**WHAT YOU WILL DO**
Collect every line below that contains the word "computer".

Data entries
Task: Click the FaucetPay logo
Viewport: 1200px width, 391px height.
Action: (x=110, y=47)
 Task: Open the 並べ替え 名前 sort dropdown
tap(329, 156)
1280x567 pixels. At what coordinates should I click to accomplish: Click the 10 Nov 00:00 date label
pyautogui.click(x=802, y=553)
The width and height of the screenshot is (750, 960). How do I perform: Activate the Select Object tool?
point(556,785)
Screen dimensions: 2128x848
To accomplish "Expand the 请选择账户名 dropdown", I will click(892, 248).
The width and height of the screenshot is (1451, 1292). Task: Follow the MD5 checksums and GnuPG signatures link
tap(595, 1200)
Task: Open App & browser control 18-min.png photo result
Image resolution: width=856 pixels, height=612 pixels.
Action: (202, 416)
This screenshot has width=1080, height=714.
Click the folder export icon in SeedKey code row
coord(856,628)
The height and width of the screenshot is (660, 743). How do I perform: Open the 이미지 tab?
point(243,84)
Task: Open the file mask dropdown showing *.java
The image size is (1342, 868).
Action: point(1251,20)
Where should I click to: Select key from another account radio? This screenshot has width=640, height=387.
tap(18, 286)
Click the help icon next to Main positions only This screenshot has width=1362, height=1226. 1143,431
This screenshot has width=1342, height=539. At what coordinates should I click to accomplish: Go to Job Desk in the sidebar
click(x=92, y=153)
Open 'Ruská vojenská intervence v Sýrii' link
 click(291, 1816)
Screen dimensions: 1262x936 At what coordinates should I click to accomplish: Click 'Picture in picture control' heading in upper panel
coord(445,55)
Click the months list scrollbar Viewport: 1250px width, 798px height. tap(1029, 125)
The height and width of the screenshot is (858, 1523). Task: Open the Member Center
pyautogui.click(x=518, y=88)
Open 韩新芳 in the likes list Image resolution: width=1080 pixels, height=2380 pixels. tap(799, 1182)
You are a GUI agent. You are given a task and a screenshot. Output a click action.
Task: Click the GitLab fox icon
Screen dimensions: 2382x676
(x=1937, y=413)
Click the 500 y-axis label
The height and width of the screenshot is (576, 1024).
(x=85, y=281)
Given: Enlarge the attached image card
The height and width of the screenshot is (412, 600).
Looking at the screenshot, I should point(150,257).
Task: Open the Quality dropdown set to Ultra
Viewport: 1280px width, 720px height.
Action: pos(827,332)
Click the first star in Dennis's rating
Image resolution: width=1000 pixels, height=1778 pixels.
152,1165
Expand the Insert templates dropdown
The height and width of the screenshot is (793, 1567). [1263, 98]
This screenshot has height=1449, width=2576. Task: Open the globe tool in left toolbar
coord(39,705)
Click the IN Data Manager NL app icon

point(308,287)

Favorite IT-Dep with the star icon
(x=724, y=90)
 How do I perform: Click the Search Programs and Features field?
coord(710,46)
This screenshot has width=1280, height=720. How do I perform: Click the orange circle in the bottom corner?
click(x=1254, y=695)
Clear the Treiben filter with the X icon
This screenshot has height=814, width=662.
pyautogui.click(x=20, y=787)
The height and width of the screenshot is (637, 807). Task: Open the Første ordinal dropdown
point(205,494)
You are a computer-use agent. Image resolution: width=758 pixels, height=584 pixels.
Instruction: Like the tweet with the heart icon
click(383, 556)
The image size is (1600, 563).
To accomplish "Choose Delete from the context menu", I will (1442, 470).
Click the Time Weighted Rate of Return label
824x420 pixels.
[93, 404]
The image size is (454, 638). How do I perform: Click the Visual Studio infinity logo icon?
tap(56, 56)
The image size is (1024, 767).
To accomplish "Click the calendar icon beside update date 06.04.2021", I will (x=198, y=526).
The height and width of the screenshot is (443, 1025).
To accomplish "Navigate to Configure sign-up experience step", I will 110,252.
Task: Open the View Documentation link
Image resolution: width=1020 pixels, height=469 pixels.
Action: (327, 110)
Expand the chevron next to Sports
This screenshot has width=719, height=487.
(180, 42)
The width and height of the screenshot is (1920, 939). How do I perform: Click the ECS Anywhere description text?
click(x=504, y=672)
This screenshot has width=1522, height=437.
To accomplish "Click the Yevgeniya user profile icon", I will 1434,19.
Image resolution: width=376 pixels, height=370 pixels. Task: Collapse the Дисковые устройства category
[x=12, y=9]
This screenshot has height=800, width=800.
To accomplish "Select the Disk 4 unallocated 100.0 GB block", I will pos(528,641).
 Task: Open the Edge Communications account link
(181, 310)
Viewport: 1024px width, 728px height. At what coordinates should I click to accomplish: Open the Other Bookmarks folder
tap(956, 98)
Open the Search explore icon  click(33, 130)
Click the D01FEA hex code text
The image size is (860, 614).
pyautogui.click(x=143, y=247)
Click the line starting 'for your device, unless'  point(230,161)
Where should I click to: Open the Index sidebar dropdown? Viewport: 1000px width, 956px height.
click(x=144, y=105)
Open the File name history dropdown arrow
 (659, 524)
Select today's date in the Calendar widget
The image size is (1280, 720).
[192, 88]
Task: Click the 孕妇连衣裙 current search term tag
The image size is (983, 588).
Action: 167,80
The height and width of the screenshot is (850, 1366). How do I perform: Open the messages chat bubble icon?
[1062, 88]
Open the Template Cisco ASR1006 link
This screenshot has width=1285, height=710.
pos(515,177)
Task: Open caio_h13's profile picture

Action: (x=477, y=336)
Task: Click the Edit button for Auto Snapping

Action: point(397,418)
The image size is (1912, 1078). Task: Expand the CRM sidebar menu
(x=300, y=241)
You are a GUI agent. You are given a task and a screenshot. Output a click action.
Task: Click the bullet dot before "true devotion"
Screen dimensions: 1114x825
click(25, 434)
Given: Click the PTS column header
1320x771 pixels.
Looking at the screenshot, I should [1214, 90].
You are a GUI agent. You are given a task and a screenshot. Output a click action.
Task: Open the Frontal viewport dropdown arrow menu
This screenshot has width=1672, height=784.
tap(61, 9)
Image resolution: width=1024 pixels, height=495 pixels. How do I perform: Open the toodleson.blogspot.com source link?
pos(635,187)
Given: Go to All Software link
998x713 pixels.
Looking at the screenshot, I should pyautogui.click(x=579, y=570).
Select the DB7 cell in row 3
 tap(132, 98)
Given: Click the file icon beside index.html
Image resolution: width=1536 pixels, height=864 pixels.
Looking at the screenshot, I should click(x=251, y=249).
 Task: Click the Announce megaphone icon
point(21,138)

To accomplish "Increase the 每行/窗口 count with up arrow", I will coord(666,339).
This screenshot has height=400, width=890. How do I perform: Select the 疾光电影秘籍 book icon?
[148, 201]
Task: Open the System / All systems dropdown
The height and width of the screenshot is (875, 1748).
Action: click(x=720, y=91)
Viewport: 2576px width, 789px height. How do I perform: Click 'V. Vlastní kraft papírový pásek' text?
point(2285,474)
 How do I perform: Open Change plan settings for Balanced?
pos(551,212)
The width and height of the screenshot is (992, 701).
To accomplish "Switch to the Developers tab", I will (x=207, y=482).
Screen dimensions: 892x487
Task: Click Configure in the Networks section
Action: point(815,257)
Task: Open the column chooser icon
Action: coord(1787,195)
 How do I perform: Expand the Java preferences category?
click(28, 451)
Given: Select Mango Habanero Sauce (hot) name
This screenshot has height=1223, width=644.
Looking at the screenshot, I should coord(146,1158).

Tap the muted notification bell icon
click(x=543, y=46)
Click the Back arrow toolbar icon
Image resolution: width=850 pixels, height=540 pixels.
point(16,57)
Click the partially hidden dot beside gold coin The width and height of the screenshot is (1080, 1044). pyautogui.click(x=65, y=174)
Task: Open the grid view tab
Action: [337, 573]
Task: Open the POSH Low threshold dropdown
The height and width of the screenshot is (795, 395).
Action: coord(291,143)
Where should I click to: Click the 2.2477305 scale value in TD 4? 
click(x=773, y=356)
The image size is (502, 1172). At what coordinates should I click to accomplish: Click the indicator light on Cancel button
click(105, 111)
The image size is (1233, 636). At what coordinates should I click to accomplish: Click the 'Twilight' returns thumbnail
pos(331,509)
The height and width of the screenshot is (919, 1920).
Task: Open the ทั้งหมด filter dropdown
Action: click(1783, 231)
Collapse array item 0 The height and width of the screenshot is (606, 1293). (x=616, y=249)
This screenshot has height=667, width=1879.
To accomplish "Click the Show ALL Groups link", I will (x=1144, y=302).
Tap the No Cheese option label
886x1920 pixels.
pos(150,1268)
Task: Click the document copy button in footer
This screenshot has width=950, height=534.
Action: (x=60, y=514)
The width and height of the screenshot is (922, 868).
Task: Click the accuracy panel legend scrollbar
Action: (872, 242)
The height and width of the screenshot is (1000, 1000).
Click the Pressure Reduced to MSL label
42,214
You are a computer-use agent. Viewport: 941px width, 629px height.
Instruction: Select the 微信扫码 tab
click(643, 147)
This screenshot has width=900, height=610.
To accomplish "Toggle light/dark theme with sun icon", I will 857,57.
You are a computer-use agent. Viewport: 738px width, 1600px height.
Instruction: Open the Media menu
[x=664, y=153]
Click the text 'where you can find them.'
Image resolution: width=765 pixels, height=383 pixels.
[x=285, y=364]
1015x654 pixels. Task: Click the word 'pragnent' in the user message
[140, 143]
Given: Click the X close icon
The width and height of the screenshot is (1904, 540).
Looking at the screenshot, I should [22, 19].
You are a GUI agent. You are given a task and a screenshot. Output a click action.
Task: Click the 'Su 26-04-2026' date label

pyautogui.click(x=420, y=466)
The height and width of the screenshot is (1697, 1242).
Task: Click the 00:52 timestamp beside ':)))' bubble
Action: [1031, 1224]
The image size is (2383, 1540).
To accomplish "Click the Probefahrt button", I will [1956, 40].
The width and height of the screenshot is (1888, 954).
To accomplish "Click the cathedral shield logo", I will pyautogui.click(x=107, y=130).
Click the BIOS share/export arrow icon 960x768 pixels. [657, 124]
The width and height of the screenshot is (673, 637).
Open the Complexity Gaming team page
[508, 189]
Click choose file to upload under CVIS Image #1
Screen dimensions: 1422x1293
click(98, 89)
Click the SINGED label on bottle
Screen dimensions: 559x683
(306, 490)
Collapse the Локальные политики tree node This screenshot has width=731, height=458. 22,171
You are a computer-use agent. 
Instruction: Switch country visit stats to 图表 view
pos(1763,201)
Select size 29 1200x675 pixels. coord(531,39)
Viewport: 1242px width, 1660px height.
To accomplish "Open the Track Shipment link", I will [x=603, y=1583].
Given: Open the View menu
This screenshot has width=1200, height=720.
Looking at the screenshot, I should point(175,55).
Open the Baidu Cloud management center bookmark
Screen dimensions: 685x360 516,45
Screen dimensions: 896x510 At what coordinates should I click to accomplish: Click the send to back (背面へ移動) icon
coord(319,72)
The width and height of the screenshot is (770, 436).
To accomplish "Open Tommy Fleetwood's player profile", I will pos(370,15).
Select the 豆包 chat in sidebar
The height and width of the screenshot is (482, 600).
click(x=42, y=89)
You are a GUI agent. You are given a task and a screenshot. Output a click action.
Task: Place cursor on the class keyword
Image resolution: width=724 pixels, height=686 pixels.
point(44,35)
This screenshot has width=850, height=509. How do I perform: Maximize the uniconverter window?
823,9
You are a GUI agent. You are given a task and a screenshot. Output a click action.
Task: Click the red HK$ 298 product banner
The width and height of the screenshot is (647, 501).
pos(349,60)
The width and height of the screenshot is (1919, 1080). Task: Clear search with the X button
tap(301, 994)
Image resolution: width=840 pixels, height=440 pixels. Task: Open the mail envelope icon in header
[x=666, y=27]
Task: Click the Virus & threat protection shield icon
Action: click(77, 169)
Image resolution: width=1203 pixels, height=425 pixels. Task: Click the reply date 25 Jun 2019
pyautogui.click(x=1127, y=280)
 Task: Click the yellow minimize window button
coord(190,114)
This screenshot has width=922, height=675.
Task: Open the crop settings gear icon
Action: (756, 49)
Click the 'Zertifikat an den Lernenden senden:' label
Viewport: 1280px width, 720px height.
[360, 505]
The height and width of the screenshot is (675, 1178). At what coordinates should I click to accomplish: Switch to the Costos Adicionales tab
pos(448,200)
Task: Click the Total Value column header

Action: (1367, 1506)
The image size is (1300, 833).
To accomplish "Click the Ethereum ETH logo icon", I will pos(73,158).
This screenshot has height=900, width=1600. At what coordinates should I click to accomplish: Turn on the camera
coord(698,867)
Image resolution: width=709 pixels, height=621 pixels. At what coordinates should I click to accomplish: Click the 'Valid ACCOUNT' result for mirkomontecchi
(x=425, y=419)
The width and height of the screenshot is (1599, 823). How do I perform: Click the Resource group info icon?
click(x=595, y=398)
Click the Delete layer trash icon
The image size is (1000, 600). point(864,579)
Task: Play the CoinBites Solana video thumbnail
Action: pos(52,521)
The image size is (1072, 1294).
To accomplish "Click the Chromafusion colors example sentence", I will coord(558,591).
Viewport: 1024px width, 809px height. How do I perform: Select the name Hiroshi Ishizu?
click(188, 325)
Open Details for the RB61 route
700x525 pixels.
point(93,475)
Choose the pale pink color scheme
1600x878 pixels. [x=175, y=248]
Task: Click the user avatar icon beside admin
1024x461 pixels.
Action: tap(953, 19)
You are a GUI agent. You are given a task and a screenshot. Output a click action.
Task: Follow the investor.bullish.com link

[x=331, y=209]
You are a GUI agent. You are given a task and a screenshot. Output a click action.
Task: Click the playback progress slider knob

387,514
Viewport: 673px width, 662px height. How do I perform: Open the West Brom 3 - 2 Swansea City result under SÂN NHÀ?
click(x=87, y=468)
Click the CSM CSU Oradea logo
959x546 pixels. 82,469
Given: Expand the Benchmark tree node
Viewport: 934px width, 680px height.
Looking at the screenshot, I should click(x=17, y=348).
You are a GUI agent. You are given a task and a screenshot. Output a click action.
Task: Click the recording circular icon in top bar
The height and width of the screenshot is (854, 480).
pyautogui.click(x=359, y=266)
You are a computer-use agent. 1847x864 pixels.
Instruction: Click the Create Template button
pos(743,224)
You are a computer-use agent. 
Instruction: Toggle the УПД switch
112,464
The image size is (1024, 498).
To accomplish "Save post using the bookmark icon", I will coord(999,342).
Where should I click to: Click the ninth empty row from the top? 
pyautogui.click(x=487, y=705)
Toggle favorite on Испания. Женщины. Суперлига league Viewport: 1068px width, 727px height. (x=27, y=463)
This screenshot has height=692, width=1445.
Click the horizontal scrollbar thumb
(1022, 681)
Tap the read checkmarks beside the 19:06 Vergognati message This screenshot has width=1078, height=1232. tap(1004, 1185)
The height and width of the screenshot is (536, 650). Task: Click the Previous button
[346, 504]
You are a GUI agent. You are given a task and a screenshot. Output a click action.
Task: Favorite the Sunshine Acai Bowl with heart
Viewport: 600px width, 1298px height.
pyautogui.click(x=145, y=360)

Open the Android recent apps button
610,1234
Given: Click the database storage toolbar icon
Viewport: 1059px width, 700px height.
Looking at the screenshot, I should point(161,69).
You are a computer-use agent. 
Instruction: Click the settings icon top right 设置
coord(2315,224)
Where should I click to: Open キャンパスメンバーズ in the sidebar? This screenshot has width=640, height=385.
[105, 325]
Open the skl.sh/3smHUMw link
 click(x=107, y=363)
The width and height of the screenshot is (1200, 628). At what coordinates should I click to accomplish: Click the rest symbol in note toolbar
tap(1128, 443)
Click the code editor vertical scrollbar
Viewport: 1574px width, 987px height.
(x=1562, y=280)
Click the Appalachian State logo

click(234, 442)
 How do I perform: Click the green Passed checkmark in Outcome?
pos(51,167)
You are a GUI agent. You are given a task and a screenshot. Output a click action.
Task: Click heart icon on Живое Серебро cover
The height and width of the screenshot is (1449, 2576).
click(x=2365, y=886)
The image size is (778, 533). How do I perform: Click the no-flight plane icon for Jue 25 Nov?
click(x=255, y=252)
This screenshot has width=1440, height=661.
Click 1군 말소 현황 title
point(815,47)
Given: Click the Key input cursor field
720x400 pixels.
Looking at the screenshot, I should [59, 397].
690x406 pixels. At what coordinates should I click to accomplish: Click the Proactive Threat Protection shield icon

**TASK OUTPUT**
You are a computer-use agent. Image resolution: width=758 pixels, height=584 pixels.
You are a computer-use agent. Viewport: 941px width, 629px height.
You are a computer-use agent. Viewport: 738px width, 1600px height.
You are a computer-use agent. 
You are a computer-use agent. 1847x864 pixels.
You are a computer-use agent. 
You are a computer-use agent. 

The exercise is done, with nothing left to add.